== Exercise goal ==
Copy from the line containing "1280x720 pixels. At" up to and including the line containing "(x=40, y=825)" in the listing below, word for word.

== Available records ==
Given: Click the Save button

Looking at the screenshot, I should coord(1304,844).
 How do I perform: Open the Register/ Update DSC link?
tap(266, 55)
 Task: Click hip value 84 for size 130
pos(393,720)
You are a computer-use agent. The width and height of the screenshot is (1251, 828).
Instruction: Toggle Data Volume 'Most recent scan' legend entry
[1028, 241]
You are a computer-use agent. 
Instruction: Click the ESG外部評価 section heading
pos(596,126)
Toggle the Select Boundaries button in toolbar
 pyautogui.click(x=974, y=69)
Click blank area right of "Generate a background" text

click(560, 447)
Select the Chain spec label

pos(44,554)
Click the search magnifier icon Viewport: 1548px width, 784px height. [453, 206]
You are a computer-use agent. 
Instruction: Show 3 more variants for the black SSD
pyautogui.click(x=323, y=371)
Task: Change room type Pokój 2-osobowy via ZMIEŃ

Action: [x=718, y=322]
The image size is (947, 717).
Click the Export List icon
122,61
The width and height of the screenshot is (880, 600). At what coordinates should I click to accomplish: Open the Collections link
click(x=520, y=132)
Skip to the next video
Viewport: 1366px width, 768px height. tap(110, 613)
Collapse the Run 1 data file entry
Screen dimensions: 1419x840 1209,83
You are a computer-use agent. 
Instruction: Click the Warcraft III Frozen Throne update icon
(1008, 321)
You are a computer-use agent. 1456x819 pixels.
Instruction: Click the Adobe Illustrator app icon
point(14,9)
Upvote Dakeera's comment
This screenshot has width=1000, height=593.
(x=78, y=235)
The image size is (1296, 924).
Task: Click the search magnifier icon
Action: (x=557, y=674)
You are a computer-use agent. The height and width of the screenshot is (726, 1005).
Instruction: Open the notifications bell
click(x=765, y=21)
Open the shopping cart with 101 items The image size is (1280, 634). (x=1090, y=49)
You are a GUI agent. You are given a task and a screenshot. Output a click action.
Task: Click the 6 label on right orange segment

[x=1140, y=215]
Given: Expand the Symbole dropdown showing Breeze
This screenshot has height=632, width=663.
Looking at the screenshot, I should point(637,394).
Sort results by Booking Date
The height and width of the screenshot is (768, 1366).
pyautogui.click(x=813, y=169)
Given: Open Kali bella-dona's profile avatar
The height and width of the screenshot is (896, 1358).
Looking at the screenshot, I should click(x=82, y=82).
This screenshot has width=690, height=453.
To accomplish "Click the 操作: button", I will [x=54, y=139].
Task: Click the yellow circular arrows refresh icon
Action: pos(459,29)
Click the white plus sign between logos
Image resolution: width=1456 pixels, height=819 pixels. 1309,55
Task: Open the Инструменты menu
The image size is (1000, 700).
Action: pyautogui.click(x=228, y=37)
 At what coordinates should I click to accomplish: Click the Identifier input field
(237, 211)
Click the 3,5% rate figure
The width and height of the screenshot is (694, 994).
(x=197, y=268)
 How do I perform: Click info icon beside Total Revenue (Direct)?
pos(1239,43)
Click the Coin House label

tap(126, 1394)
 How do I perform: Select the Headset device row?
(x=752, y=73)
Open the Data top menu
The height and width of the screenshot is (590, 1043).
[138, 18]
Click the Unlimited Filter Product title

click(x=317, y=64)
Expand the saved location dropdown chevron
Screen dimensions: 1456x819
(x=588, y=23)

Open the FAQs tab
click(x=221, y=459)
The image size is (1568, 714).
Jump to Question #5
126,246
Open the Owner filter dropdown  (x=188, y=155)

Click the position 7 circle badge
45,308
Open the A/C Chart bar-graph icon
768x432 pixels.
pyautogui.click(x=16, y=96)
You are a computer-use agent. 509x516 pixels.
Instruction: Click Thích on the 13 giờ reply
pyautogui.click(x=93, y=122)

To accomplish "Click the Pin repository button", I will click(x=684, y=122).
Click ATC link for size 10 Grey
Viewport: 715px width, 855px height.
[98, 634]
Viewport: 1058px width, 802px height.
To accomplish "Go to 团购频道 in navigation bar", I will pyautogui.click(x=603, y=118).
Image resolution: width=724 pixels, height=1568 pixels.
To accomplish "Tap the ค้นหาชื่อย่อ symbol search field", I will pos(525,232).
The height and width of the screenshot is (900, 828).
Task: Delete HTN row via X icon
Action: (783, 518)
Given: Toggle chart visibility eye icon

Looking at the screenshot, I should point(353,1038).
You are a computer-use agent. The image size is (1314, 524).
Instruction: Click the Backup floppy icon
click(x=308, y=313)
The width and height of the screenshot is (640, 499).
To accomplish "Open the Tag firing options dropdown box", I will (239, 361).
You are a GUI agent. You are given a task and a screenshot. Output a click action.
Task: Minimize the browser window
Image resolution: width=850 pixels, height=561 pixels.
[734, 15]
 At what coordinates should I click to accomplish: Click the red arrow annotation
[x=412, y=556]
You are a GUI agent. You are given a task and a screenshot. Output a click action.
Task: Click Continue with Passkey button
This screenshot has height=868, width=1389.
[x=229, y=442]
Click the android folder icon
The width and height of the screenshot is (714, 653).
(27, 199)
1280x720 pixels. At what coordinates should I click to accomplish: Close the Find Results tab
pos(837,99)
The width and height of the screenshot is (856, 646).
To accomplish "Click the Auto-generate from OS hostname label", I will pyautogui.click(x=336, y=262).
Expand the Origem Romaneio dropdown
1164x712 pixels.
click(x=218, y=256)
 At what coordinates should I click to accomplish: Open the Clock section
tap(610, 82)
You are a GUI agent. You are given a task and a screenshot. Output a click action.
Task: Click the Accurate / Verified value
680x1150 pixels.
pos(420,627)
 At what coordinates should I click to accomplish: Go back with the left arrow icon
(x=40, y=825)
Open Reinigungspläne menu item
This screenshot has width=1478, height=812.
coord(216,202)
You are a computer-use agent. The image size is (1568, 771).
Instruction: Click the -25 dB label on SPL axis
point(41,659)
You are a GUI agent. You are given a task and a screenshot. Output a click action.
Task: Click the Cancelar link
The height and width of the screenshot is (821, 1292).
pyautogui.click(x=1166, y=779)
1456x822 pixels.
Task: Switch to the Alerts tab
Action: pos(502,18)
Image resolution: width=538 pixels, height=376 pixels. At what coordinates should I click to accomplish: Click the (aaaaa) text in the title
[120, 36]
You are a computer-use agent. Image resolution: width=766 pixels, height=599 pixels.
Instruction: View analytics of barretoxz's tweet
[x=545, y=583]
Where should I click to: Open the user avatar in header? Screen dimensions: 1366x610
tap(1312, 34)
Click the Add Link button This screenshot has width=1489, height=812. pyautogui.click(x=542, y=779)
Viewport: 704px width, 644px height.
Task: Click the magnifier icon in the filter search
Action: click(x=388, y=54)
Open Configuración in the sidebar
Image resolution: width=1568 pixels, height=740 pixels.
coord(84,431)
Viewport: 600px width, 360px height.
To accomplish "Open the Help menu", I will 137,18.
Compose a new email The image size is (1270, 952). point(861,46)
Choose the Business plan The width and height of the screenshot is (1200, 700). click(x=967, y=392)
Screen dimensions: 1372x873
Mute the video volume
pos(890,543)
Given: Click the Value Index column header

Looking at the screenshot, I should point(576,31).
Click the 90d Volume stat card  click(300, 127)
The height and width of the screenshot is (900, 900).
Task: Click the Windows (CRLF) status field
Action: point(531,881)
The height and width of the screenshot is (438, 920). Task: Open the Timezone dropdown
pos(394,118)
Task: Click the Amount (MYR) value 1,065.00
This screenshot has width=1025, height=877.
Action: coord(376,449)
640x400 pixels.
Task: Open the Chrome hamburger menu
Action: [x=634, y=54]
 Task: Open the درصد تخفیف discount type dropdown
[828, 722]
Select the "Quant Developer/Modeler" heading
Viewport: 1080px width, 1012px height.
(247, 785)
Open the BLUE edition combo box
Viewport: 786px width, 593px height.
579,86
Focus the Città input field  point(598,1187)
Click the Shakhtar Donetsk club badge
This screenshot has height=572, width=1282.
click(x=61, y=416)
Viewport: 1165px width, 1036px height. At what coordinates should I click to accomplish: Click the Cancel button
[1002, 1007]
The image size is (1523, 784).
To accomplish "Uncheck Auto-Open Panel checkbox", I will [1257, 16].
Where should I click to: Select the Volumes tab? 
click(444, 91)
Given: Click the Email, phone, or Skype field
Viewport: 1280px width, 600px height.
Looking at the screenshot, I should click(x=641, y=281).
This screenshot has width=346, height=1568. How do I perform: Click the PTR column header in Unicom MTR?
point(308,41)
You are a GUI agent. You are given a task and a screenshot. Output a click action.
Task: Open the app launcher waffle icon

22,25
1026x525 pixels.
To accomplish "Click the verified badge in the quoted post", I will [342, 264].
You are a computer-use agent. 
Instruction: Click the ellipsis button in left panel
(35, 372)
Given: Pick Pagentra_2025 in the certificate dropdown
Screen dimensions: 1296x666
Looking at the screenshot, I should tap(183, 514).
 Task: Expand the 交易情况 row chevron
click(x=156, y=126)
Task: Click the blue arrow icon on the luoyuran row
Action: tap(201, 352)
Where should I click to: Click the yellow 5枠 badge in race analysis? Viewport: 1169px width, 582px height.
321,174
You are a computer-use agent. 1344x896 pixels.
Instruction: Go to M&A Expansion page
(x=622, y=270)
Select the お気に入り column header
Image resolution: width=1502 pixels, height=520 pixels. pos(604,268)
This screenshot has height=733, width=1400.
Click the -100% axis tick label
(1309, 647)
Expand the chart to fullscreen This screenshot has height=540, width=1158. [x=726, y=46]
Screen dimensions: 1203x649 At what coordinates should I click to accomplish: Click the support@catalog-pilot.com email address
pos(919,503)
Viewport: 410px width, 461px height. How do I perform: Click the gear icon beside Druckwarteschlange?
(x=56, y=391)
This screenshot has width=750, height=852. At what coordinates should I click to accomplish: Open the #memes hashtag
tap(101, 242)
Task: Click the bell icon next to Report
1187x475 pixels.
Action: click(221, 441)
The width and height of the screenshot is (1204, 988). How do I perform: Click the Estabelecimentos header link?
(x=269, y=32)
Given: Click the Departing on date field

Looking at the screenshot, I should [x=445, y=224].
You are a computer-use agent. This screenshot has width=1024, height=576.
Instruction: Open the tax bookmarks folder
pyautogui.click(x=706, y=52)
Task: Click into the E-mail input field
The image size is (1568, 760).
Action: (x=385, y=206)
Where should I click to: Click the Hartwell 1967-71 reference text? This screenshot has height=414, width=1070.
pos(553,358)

== Solved exercise ==
1280x720 pixels. At what coordinates should I click to accomplish: Close the Find Results tab
pos(837,99)
The width and height of the screenshot is (856, 646).
To accomplish "Click the Auto-generate from OS hostname label", I will pyautogui.click(x=336, y=262).
Expand the Origem Romaneio dropdown
1164x712 pixels.
click(x=218, y=256)
 At what coordinates should I click to accomplish: Open the Clock section
tap(610, 82)
You are a GUI agent. You are given a task and a screenshot. Output a click action.
Task: Click the Accurate / Verified value
680x1150 pixels.
pos(420,627)
 At what coordinates should I click to accomplish: Go back with the left arrow icon
(x=40, y=825)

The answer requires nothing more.